映画『草原の実験』を観る ソラリスとしての大地_b0074416_18573116.jpg


ロシアの蛮行は相変わらず続いているが、わたしはむしろこの蛮行以前より、ロシア(旧ソ連を含む)に興味をもつようになった。最近ロシア映画を観ていなかったこともあり、映画からでもロシアを知りたいと思い、アマゾンで高評価のこの映画を観ることにした。映画のストーリーなどまったく調べることもぜず、予習もせずこの映画を観ることに。

まず驚いたことに、セリフが一切なく、映画が進行していくではないか。まさかこんなことはあろうはずがない、いつかは一言でもセリフが出てくるのではないか、と思っていたが、その期待は裏切られた。地平線のなかに太陽が沈み、爆弾のような雷が落ちる大地を舞台として、父と娘の生活が描かれ、そのなかにその娘を慕う少年2人が現れ、無言のストーリーが展開していく。

映画を見終わるとわかるのだが、この映画は、映画のクライマックスであるラストシーン一点に収束させるために仕掛けられた沈黙であったのだ。

この映画を多くの人に観てもらいたいこともあり、ストーリーを描くことはやめておこう。見終わってから調べてわかったことだが、この映画はある事実(実験)に基づき製作されたという。その事実とはなにか?このことを話してしまうとこの映画の大半の楽しみを奪ってしまうことになるので、やはり、話すことは避けておく。

監督はアレクサンドル・コット、音楽はアレクセイ・アイギ。この大胆なコンセプトの映画を撮影したコット監督に敬意を評したい。そして、広大な大地を舞台とした映画にふさわしいアイギの音楽も素晴らしい出来であった。ヒロインと言えるエレーナ・アンは韓国人の父とロシア人の母を持ち、現在は韓国で暮らしているという。彼女の沈黙の演技も素晴らしかった。

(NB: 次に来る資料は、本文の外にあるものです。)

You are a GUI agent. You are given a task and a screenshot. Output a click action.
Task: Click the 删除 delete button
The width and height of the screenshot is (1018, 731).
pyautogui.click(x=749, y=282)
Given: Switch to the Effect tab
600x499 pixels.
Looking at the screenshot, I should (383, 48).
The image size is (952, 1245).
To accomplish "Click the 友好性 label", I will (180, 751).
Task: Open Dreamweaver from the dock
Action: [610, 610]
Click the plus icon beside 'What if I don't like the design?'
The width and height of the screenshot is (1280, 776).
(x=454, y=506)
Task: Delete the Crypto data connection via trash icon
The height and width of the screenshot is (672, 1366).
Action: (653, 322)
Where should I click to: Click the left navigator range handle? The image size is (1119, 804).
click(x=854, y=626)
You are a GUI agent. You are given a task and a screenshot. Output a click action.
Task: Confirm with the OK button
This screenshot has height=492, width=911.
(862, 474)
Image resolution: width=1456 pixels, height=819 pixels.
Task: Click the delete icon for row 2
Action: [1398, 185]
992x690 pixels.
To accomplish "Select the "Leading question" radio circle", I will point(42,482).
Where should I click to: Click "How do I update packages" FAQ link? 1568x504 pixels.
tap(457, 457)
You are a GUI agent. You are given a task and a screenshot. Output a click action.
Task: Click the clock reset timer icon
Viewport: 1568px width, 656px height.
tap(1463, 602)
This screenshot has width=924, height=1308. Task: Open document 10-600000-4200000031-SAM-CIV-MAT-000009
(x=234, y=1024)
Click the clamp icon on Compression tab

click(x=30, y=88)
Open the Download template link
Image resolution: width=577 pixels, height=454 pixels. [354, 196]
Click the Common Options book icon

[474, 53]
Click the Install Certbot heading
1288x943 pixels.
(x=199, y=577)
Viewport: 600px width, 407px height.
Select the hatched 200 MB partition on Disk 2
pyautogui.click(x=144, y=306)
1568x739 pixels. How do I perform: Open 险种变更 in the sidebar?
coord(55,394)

こうした優れた映画が製作されるロシアと現在の状況はまったく相容れない。ロシアとはあのスタニスワフ・レムの『ソラリス』のような大地(海ではなく)に感じられてきた。ソラリスは地球上に存在していたのである。それにしても、わたしはロシアについてあまりにも無知であった。日本では北海道くらいで広大な大地を想像するが、ロシア人には滑稽に思われるだろう。たかが小さな島に過ぎないと。最近、海に視点を集中させて歴史を復習していたが、大陸(世界島)にも目を向けることを忘れてはならないと、この映画からも教えられた。